* To be done: Update the records below by replacing every "coordinates" with "position" and leaving everything else unchanged.

### Provided data

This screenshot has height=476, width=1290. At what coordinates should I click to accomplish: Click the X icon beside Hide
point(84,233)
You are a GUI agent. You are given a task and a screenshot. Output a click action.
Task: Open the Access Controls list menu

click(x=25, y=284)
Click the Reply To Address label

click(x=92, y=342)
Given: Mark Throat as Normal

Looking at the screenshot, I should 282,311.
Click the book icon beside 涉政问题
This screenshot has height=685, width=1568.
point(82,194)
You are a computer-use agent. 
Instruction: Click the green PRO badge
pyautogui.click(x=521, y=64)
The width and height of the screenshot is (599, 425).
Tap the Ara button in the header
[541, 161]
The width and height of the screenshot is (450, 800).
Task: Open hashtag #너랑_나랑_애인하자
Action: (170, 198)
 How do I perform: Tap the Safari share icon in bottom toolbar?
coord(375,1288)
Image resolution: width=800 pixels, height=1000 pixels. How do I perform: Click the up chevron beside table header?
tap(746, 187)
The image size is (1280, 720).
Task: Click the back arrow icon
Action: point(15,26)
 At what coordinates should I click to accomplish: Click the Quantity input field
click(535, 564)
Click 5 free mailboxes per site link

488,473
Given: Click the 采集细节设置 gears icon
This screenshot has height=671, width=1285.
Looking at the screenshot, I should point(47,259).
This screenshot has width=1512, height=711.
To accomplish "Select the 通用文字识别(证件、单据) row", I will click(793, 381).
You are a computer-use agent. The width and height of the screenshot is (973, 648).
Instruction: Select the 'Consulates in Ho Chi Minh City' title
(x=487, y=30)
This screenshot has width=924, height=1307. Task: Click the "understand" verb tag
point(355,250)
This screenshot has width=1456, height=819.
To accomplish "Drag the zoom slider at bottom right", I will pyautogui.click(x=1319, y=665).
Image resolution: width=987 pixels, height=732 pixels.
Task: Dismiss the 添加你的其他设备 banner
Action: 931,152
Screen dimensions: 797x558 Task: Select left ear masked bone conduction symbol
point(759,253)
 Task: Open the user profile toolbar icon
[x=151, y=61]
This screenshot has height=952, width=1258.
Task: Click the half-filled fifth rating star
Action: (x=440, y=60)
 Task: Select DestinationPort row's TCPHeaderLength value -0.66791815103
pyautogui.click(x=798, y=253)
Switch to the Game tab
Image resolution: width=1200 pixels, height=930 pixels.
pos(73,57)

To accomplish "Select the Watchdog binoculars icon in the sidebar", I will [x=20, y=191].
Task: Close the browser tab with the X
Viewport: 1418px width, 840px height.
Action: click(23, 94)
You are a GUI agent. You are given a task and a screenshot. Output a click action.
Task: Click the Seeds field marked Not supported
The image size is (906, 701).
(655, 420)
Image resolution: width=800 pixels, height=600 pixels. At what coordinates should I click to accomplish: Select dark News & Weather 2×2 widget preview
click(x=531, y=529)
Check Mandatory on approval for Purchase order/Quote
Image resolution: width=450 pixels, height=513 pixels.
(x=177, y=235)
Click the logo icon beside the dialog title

######

* Solution for this problem:
This screenshot has height=476, width=1290. At what position should I click to accomplish: Click the X icon beside Hide
point(84,233)
You are a GUI agent. You are given a task and a screenshot. Output a click action.
Task: Open the Access Controls list menu

click(x=25, y=284)
Click the Reply To Address label

click(x=92, y=342)
Given: Mark Throat as Normal

Looking at the screenshot, I should 282,311.
Click the book icon beside 涉政问题
This screenshot has height=685, width=1568.
point(82,194)
You are a computer-use agent. 
Instruction: Click the green PRO badge
pyautogui.click(x=521, y=64)
The width and height of the screenshot is (599, 425).
Tap the Ara button in the header
[541, 161]
The width and height of the screenshot is (450, 800).
Task: Open hashtag #너랑_나랑_애인하자
Action: (170, 198)
 How do I perform: Tap the Safari share icon in bottom toolbar?
coord(375,1288)
Image resolution: width=800 pixels, height=1000 pixels. How do I perform: Click the up chevron beside table header?
tap(746, 187)
The image size is (1280, 720).
Task: Click the back arrow icon
Action: point(15,26)
 At what position should I click to accomplish: Click the Quantity input field
click(535, 564)
Click 5 free mailboxes per site link

488,473
Given: Click the 采集细节设置 gears icon
This screenshot has height=671, width=1285.
Looking at the screenshot, I should point(47,259).
This screenshot has width=1512, height=711.
To accomplish "Select the 通用文字识别(证件、单据) row", I will click(793, 381).
You are a computer-use agent. The width and height of the screenshot is (973, 648).
Instruction: Select the 'Consulates in Ho Chi Minh City' title
(x=487, y=30)
This screenshot has width=924, height=1307. Task: Click the "understand" verb tag
point(355,250)
This screenshot has width=1456, height=819.
To accomplish "Drag the zoom slider at bottom right", I will pyautogui.click(x=1319, y=665).
Image resolution: width=987 pixels, height=732 pixels.
Task: Dismiss the 添加你的其他设备 banner
Action: 931,152
Screen dimensions: 797x558 Task: Select left ear masked bone conduction symbol
point(759,253)
 Task: Open the user profile toolbar icon
[x=151, y=61]
This screenshot has height=952, width=1258.
Task: Click the half-filled fifth rating star
Action: (x=440, y=60)
 Task: Select DestinationPort row's TCPHeaderLength value -0.66791815103
pyautogui.click(x=798, y=253)
Switch to the Game tab
Image resolution: width=1200 pixels, height=930 pixels.
pos(73,57)

To accomplish "Select the Watchdog binoculars icon in the sidebar", I will [x=20, y=191].
Task: Close the browser tab with the X
Viewport: 1418px width, 840px height.
Action: click(23, 94)
You are a GUI agent. You are given a task and a screenshot. Output a click action.
Task: Click the Seeds field marked Not supported
The image size is (906, 701).
(655, 420)
Image resolution: width=800 pixels, height=600 pixels. At what position should I click to accomplish: Select dark News & Weather 2×2 widget preview
click(x=531, y=529)
Check Mandatory on approval for Purchase order/Quote
Image resolution: width=450 pixels, height=513 pixels.
(x=177, y=235)
Click the logo icon beside the dialog title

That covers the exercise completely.